PASSAGE PROVIDED:
--------------------------------------------------

Lawyers in the blogosphere are always complaining that having a presence on the internet doesn’t bring them more business, just more people asking for free legal advice. Today, while cleaning out a bunch of spam email, I discovered that somebody was asking me for free legal advice.
Since I’m not a lawyer in any way, shape, or form, I figured I’d throw it out to all my readers, some of whom I believe are actual lawyers.
I came across your site / blog and I thought perhaps you could answer a question. My 23 yr old sister has started making extra money selling her used panties. Is there anything illegal in Illinois regarding buying or selling used panties? I worry about her safety, but also the legality. Perhaps, this would be an interesting topic for you as well. Thanks
Used panties are not really a very interesting topic for me, thanks for asking. Nevertheless, I’m throwing it out for my readers. Any takers? Anyone want to jump in here? If you’re an Illinois laywer, this could be your chance to own the state’s used-panty legal advice market!

--------------------------------------------------

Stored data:

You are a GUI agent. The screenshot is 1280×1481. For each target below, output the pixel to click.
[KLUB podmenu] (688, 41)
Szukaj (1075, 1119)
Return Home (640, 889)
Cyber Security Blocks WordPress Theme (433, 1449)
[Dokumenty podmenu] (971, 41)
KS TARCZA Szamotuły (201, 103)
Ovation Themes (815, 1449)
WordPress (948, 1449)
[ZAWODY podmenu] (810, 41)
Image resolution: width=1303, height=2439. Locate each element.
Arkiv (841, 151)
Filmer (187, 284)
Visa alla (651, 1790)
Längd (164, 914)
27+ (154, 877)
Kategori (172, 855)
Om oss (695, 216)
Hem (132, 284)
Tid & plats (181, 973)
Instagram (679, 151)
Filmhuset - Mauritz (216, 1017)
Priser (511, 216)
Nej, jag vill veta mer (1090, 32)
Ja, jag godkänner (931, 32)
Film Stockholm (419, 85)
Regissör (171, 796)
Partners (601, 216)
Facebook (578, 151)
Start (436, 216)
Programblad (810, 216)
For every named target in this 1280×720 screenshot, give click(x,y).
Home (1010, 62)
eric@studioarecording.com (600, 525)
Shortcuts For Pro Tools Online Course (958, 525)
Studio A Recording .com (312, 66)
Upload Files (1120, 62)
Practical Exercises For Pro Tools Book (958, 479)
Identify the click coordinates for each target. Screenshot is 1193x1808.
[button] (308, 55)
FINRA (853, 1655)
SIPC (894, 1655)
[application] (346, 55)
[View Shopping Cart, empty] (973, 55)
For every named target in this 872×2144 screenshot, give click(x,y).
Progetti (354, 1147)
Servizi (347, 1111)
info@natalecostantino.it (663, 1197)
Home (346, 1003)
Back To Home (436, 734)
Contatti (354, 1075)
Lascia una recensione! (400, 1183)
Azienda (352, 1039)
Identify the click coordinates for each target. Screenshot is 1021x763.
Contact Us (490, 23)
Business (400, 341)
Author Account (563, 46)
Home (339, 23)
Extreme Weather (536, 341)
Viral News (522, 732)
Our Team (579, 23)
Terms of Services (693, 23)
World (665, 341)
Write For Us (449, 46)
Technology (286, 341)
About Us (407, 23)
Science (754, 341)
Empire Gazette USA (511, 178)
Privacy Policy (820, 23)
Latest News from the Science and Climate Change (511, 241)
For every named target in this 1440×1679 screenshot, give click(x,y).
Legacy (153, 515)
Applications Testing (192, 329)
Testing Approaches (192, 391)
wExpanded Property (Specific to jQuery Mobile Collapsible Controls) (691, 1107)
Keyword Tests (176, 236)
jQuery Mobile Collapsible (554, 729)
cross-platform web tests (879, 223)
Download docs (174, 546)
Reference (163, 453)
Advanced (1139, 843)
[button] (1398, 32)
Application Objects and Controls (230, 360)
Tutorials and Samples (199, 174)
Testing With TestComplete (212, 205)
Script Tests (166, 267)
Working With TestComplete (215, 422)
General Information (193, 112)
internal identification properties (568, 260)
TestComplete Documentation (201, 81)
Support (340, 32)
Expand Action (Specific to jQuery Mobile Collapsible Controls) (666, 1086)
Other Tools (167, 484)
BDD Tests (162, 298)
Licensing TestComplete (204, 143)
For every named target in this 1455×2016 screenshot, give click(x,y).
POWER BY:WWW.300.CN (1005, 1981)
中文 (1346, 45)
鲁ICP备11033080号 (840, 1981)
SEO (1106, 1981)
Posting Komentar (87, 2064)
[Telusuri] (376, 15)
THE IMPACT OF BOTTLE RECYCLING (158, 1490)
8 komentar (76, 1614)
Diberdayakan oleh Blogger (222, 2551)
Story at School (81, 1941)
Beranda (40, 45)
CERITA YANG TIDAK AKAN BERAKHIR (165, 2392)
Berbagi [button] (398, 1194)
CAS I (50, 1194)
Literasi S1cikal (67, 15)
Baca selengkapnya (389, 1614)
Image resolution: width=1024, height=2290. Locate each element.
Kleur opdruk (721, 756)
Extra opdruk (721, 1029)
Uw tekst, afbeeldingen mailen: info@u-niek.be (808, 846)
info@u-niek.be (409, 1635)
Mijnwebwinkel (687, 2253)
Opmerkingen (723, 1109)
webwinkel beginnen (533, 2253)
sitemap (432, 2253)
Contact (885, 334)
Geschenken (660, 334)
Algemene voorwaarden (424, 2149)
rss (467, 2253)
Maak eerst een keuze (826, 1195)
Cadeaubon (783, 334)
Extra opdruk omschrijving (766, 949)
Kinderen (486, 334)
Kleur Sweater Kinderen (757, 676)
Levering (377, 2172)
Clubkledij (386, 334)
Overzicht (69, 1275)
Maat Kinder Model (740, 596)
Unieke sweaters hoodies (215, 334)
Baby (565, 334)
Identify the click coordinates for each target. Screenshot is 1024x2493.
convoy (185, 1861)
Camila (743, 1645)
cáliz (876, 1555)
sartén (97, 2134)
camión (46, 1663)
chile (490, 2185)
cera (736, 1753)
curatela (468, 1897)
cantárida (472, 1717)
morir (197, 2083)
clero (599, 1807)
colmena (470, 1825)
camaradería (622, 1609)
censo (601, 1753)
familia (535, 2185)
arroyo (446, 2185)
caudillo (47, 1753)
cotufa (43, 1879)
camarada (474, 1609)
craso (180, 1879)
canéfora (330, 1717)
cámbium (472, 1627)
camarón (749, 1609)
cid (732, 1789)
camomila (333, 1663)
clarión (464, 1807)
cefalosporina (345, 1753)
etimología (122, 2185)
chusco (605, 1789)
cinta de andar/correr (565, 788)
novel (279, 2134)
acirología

--------------------------------------------------

WORK INSTRUCTIONS:
Rewrite the blog post starting with "Lawyers in the" and going on through "are actual lawyers.", putting "junk email" in place of "spam email".

REPLY TO THE TASK:
Lawyers in the blogosphere are always complaining that having a presence on the internet doesn’t bring them more business, just more people asking for free legal advice. Today, while cleaning out a bunch of junk email, I discovered that somebody was asking me for free legal advice.
Since I’m not a lawyer in any way, shape, or form, I figured I’d throw it out to all my readers, some of whom I believe are actual lawyers.